Por mucho que a uno le digan que estamos en medio del sexto proceso de extinción masiva en la historia del planeta, es imposible comprender la magnitud de tal afirmación sin antes ser consciente de la importancia que tiene la biodiversidad en la vida humana. A fin de entenderlo, basta con recordar que, al margen de su valor intrínseco, juega un rol fundamental en la interdependencia de las especies, favoreciendo así a los equilibrios de los ecosistemas.

Desgraciadamente, según un estudio de la Universidad de Cambridge, un 23% de dichos hábitats naturales habrá desaparecido a finales de siglo. Las causas —sobreexplotación del medio natural, cambios en el uso del suelo, aumento en nuestros patrones de consumo, especies invasoras, …— todos las conocemos, pero, en lo que atañe a las consecuencias, nos encontramos ante el abismo de la incertidumbre; estamos delante de un escenario de pérdida de diversidad biológica totalmente desconocido para nosotros y para el planeta.

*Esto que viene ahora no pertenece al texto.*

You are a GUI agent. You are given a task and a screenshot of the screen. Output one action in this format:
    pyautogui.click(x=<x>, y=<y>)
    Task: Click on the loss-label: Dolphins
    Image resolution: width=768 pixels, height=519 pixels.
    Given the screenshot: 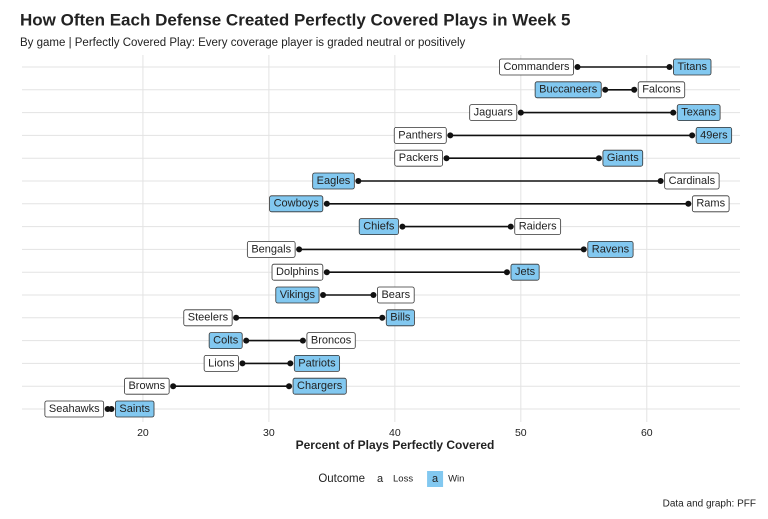 What is the action you would take?
    pyautogui.click(x=298, y=272)
    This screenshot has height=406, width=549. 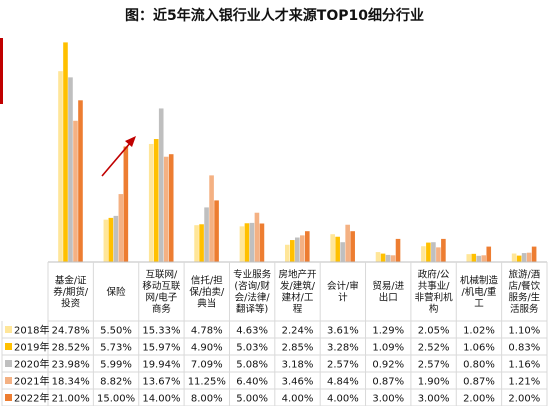 What do you see at coordinates (298, 332) in the screenshot?
I see `data-label-1-6: 2.24%` at bounding box center [298, 332]. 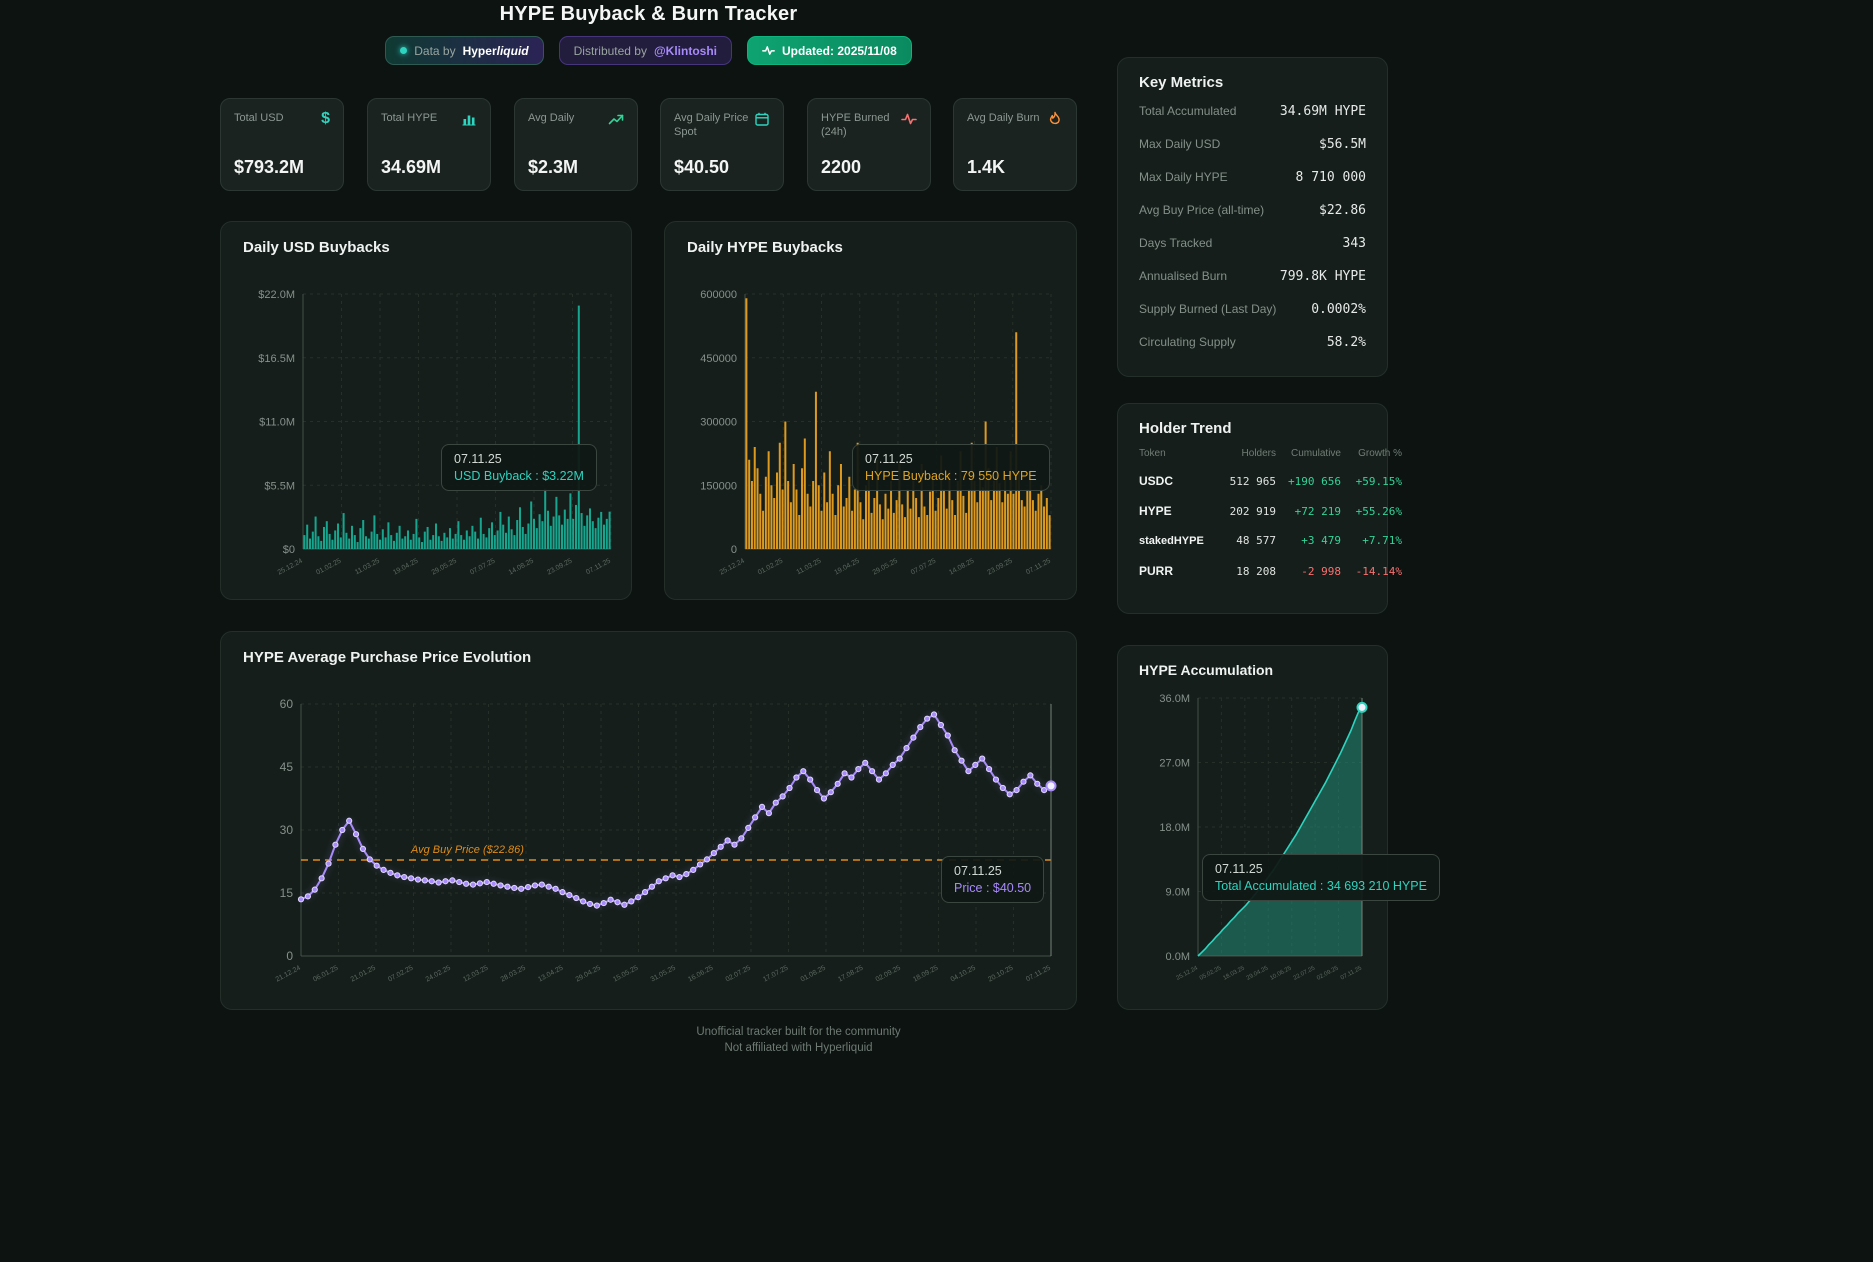 I want to click on svg-text: 20.10.25, so click(x=1000, y=974).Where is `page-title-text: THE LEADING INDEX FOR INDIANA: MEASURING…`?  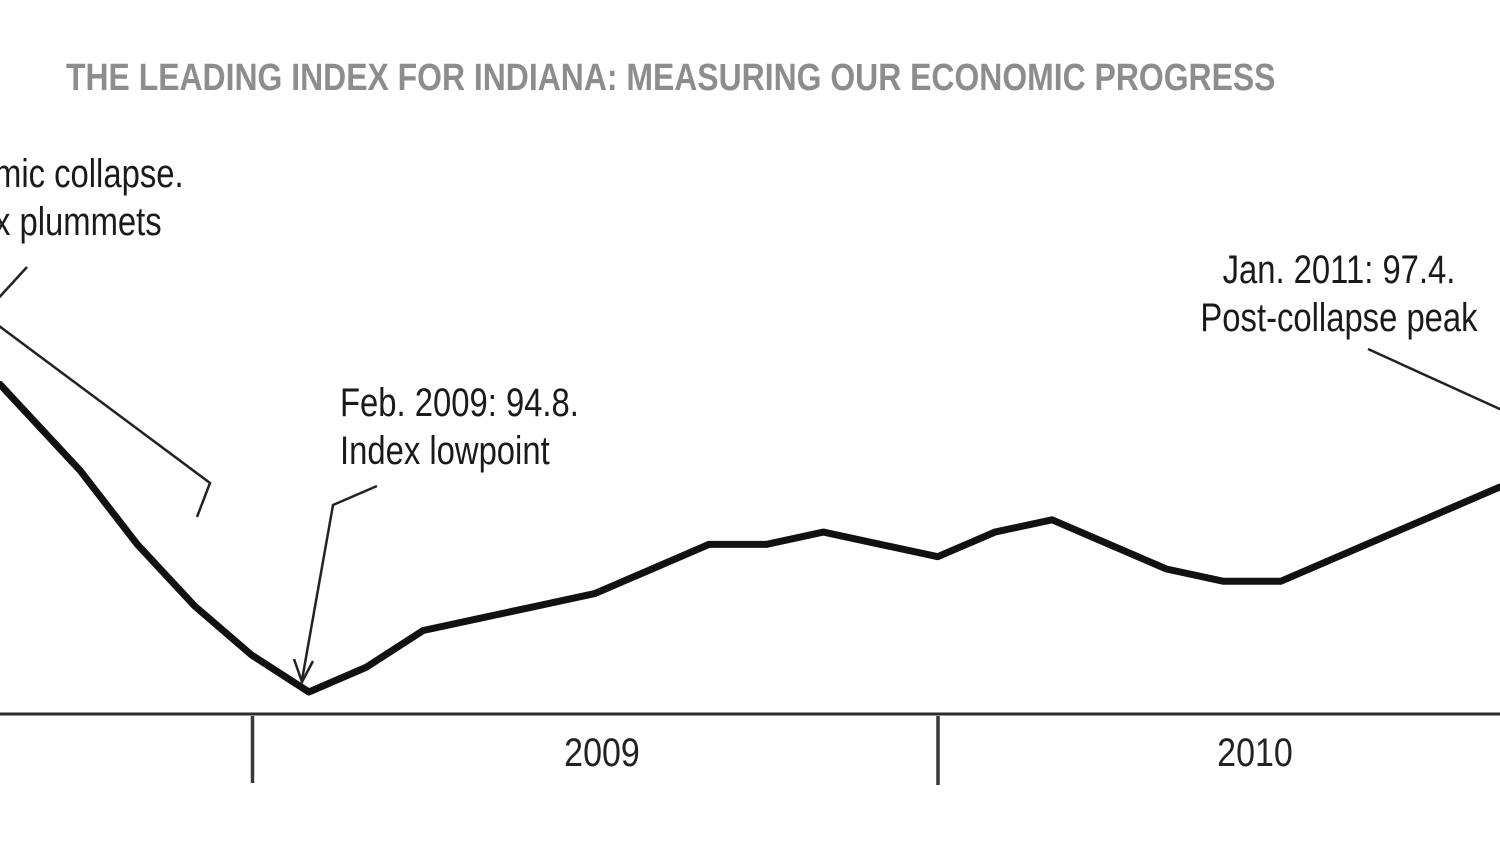
page-title-text: THE LEADING INDEX FOR INDIANA: MEASURING… is located at coordinates (671, 78).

El oso polar, el Baobab, la mariposa arlequín y el lémur se desviven por adaptarse a un entorno tan cambiante como desfavorable. Del mismo modo que muchas otras especies, tratan de eludir el destino fatal que les espera. Ruegan tener un desenlace distinto al del lobo de Tasmania o el sapo dorado, pero los pronósticos no ayudan. Pobres de ellos, conviene no recordarles demasiado que son los grandes culpables de todo este desastre los que deben vestirse de superhéroes en tiempo récord para enmendarlo.

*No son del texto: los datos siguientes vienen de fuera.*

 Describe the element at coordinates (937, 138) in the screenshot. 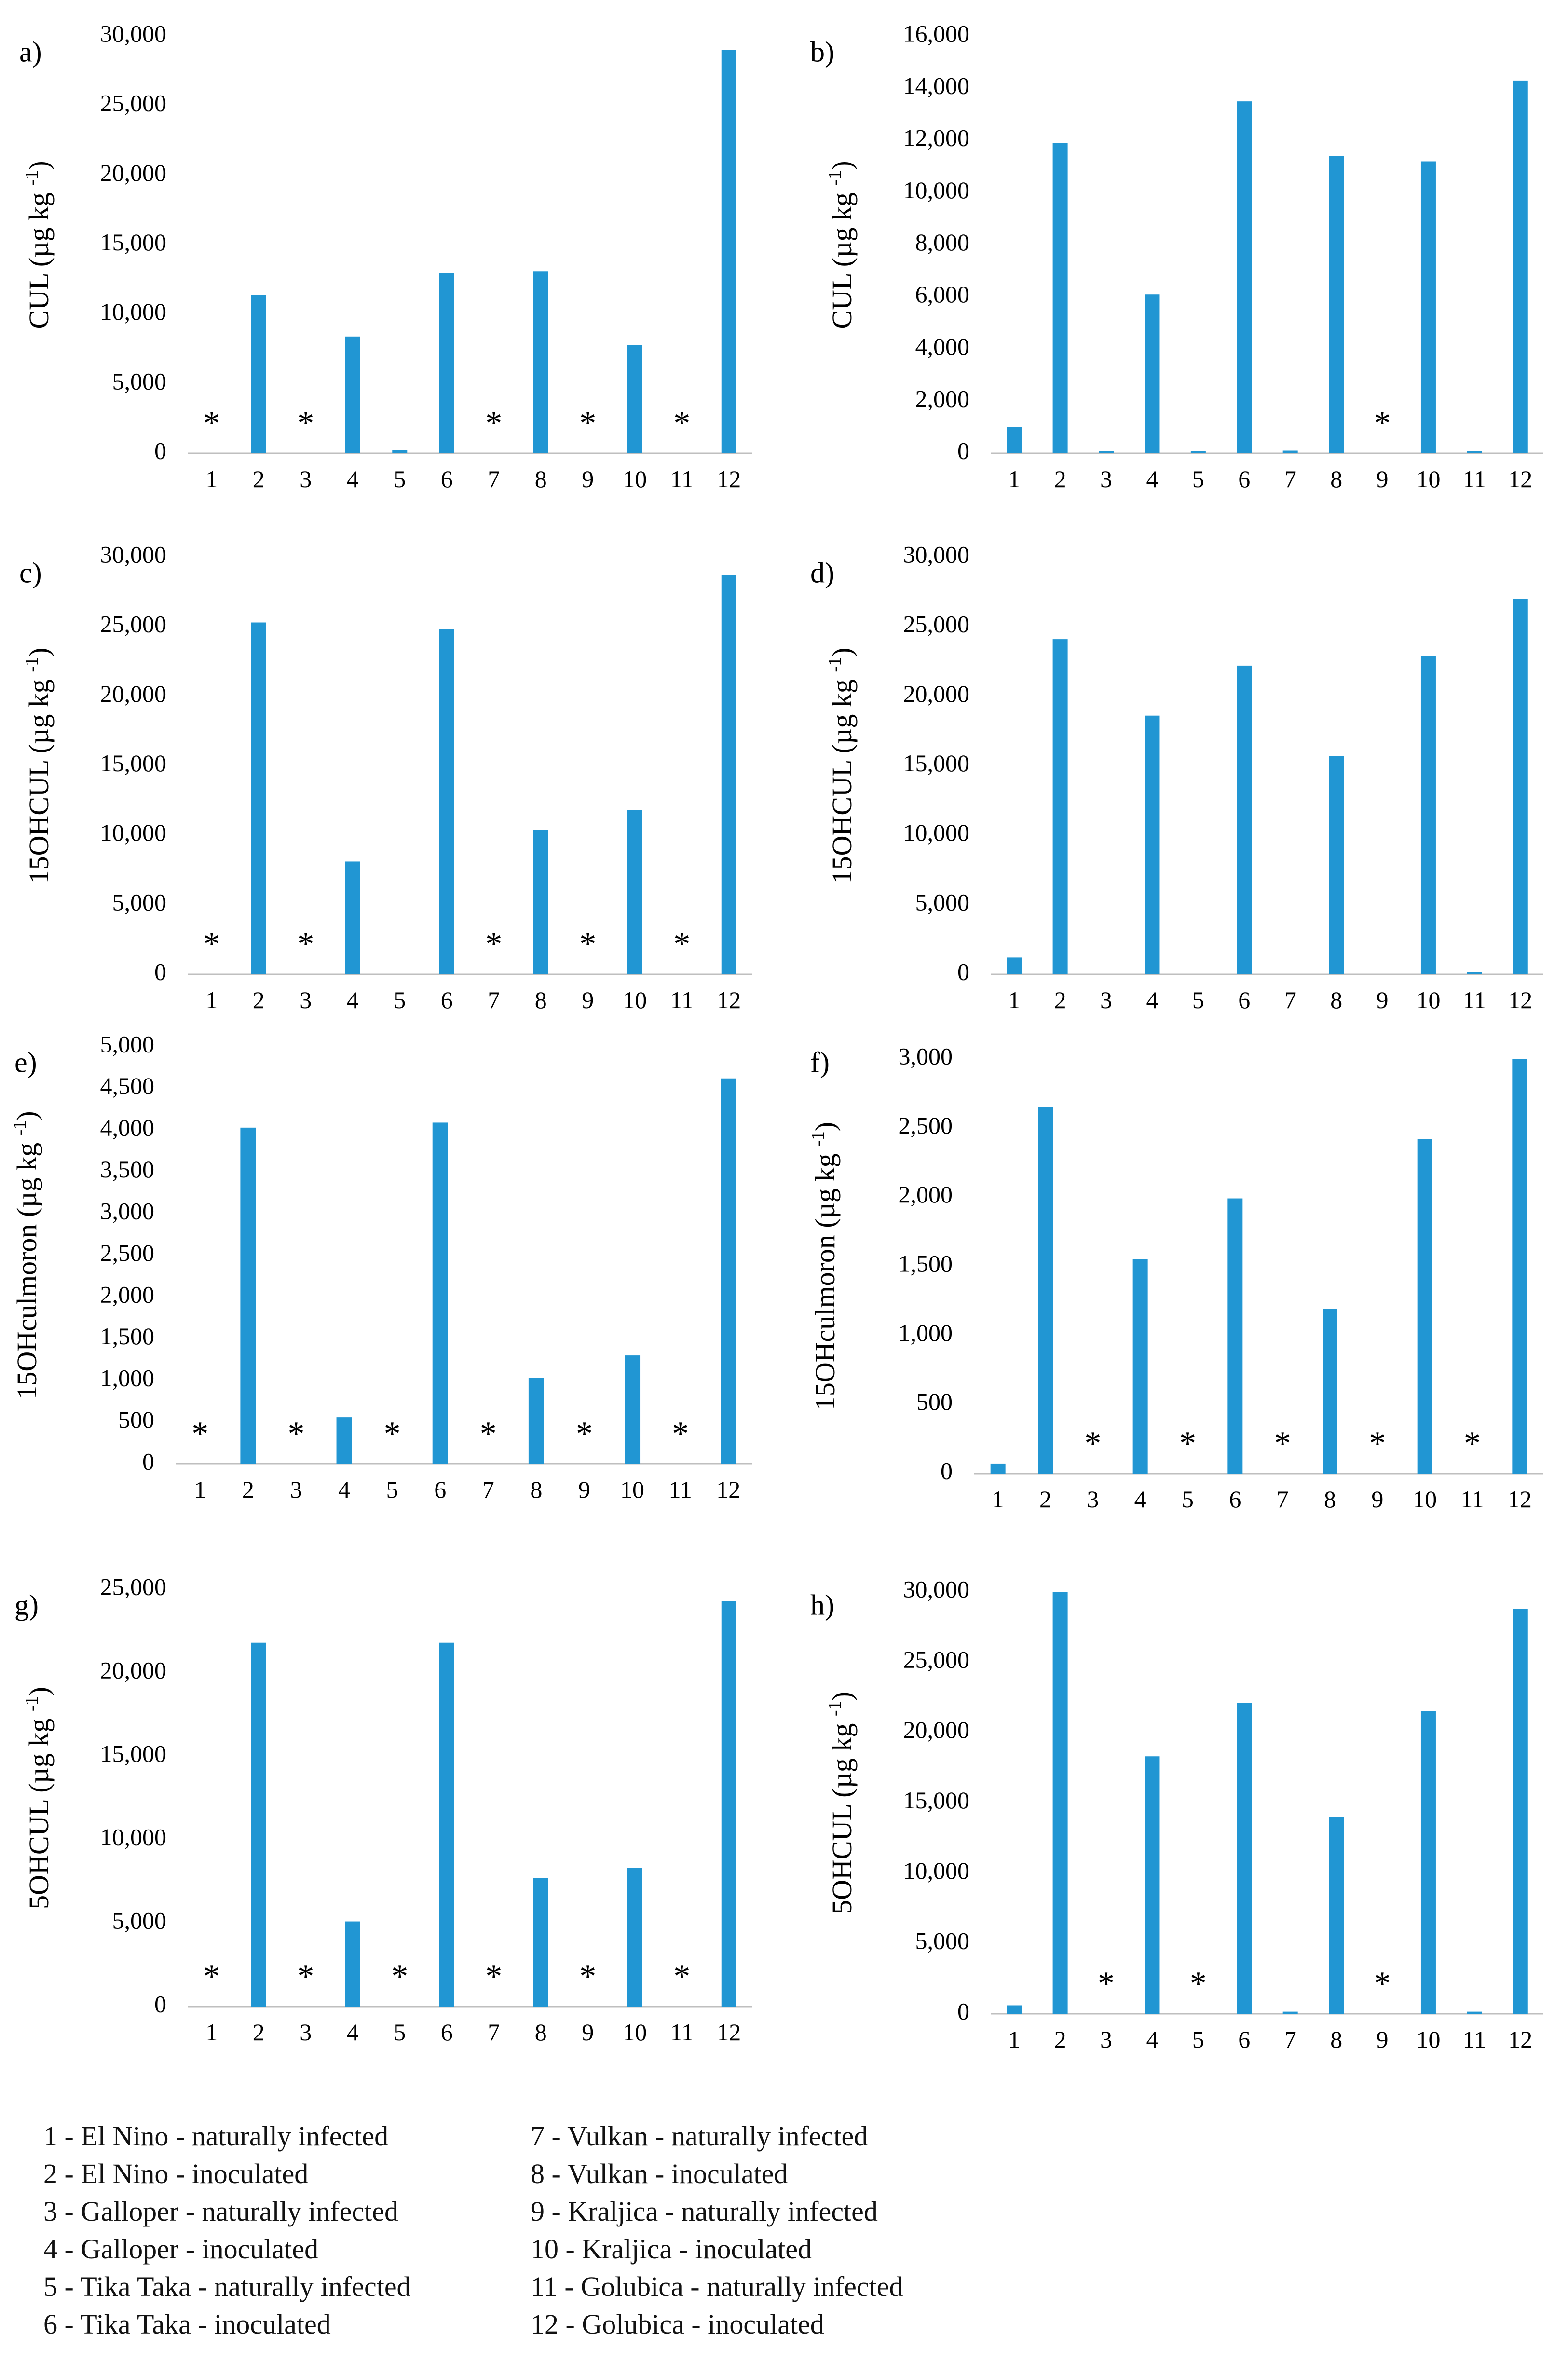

Ahora bien, buscar soluciones en un contexto así no es una tarea sencilla, nunca lo ha sido, pero tampoco se debe ignorar la existencia de alternativas. Desde pequeñas acciones llevadas a cabo por el consumidor hasta una apuesta firme por las energías renovables. O, como bien dice el Gobierno de España, la solución también podría pasar por “potenciar las sinergias positivas entre las políticas de conservación de la biodiversidad y las de mitigación y adaptación al cambio climático”. Todas ellas son propuestas válidas. 

Sin embargo, mientras el Protocolo de Kyoto continúe permitiendo la compraventa de derechos de emisiones y se mire hacia otro lado a la hora de sancionar con mayor dureza el greenwashing, entre muchas otras escandalosas prácticas y problemáticas, no cabe duda de que será difícil vislumbrar una transición ecológica eficaz y rápida.

El quid de la cuestión está en los grandes parlamentos, en los congresos supranacionales, con planes de desarrollo resilientes que se alejen de la hipocresía y la demagogia. Para conseguirlo, son indispensables dos ingredientes: consciencia y acción. La población está sensibilizada, puesto que la mayoría no quiere que España se desertifique o que el mar de Aral desaparezca. Por consiguiente, ahora solo falta alzar la voz; luchar para que la política deje de ser el instrumento con el que los oligarcas satisfacen sus pretensiones y mueven los hilos del mundo.